What the task asks — For the records below, print the lines from the line with "Click the FREE tag icon beside Post an Ad" through the line with "Click the Record Change Version column header" exactly as written; include both end lines and exclude the rest.

(Saved entries)
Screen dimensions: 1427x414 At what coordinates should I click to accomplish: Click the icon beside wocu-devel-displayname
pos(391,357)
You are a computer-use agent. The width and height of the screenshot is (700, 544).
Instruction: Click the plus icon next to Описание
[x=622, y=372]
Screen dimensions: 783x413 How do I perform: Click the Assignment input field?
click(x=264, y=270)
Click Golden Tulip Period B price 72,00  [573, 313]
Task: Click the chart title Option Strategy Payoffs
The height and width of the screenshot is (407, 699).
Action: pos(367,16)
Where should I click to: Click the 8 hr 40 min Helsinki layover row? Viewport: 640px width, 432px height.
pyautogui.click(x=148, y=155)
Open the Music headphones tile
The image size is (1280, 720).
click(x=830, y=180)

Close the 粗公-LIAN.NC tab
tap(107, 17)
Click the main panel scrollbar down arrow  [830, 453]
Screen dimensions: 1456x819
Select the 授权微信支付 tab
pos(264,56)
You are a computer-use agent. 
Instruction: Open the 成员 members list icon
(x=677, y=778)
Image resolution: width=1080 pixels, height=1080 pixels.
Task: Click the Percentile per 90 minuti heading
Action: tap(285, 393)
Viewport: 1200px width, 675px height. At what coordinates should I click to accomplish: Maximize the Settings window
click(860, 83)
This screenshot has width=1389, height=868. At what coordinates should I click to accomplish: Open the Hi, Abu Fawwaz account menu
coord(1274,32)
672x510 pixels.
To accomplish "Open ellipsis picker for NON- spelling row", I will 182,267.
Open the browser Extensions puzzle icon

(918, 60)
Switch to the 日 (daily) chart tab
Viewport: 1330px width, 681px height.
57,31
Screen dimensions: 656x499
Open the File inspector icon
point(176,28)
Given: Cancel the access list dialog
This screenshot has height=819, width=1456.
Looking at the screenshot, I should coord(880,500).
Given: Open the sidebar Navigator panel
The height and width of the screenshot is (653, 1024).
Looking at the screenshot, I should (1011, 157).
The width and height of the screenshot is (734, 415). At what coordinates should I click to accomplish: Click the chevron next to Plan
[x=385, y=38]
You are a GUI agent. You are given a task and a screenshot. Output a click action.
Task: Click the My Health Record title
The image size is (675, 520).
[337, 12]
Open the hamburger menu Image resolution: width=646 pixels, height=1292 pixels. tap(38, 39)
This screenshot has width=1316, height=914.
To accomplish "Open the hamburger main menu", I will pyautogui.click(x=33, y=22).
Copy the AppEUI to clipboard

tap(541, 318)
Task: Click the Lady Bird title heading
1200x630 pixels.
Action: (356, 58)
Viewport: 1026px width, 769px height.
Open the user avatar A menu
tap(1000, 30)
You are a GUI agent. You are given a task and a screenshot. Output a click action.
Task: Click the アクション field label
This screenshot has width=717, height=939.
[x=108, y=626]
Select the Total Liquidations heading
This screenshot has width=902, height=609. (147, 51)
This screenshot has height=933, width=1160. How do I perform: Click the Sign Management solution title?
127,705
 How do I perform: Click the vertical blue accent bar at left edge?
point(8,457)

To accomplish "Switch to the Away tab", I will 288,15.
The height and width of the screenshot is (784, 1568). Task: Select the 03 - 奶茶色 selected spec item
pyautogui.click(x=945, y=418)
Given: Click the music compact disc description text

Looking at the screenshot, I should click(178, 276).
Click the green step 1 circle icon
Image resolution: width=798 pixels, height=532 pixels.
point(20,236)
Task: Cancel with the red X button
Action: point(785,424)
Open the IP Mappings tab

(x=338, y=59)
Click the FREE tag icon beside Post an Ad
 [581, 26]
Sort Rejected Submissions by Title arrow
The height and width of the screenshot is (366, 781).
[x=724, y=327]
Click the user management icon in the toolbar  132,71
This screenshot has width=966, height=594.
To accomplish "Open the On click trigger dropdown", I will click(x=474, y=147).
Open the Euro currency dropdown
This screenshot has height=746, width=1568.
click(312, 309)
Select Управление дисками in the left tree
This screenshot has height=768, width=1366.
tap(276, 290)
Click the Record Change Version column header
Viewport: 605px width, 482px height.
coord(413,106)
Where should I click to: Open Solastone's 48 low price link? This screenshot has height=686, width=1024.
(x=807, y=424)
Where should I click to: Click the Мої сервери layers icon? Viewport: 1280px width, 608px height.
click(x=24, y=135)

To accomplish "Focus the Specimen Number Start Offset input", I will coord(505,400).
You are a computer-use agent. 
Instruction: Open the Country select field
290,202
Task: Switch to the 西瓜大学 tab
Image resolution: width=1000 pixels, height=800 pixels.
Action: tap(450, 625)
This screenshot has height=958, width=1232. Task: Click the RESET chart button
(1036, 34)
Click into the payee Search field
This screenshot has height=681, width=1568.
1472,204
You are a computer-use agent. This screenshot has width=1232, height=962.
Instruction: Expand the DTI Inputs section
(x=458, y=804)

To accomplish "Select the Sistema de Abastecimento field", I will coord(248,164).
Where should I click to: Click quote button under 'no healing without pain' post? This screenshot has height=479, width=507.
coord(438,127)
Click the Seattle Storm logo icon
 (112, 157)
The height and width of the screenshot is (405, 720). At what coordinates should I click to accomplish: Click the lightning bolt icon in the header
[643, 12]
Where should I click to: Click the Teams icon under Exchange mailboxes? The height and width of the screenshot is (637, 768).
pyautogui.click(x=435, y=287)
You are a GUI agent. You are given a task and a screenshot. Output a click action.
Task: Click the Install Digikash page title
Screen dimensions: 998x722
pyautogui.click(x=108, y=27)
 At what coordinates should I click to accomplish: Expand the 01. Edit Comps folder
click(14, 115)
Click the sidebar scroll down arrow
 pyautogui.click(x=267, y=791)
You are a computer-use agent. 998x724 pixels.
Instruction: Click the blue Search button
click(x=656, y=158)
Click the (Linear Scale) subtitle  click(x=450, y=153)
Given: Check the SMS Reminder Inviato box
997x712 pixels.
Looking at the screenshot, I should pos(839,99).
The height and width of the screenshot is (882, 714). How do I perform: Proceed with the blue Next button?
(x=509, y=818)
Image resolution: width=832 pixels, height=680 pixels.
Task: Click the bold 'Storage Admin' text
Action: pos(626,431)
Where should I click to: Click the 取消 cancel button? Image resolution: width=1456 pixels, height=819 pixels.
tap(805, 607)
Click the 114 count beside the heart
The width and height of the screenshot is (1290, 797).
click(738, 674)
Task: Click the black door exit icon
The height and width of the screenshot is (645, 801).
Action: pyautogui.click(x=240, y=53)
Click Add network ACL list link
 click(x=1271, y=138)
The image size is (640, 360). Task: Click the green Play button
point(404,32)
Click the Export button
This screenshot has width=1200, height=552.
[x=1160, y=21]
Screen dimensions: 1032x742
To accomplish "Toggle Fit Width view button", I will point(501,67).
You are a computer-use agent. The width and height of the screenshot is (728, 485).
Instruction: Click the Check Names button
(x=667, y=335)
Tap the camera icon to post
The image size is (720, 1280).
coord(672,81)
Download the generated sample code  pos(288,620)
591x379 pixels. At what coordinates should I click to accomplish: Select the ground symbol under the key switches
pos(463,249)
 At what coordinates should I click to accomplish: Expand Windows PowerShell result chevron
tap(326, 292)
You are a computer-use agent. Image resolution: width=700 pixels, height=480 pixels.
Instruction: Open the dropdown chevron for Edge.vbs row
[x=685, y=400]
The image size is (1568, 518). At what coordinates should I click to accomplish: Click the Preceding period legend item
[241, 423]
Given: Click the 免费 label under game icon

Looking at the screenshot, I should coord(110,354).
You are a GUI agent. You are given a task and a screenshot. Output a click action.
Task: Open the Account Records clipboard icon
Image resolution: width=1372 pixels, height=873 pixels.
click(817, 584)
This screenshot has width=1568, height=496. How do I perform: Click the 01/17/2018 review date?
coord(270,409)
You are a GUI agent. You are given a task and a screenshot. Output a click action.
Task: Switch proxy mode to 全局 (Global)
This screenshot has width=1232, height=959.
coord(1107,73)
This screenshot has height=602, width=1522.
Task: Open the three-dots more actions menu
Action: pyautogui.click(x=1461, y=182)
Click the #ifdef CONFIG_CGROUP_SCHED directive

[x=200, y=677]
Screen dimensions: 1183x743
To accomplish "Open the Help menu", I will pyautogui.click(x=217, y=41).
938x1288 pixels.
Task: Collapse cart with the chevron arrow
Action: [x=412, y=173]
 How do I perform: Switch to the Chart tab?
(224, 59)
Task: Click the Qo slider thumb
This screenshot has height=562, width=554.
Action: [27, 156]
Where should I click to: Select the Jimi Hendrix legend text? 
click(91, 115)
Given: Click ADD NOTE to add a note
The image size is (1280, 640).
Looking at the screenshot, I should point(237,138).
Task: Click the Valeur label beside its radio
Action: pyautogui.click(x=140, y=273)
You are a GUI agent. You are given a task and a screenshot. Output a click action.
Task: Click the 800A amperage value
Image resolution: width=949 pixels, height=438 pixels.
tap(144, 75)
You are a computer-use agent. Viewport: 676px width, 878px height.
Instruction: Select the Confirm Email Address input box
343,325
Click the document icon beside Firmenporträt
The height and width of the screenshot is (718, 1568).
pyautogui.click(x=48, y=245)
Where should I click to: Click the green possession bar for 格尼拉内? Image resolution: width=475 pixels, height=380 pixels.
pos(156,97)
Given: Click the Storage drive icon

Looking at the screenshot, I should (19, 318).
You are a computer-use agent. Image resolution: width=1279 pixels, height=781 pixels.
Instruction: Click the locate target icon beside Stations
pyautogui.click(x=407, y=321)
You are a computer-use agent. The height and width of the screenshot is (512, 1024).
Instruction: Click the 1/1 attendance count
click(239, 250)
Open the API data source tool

Final answer —
Click the FREE tag icon beside Post an Ad
 [581, 26]
Sort Rejected Submissions by Title arrow
The height and width of the screenshot is (366, 781).
[x=724, y=327]
Click the user management icon in the toolbar  132,71
This screenshot has width=966, height=594.
To accomplish "Open the On click trigger dropdown", I will click(x=474, y=147).
Open the Euro currency dropdown
This screenshot has height=746, width=1568.
click(312, 309)
Select Управление дисками in the left tree
This screenshot has height=768, width=1366.
tap(276, 290)
Click the Record Change Version column header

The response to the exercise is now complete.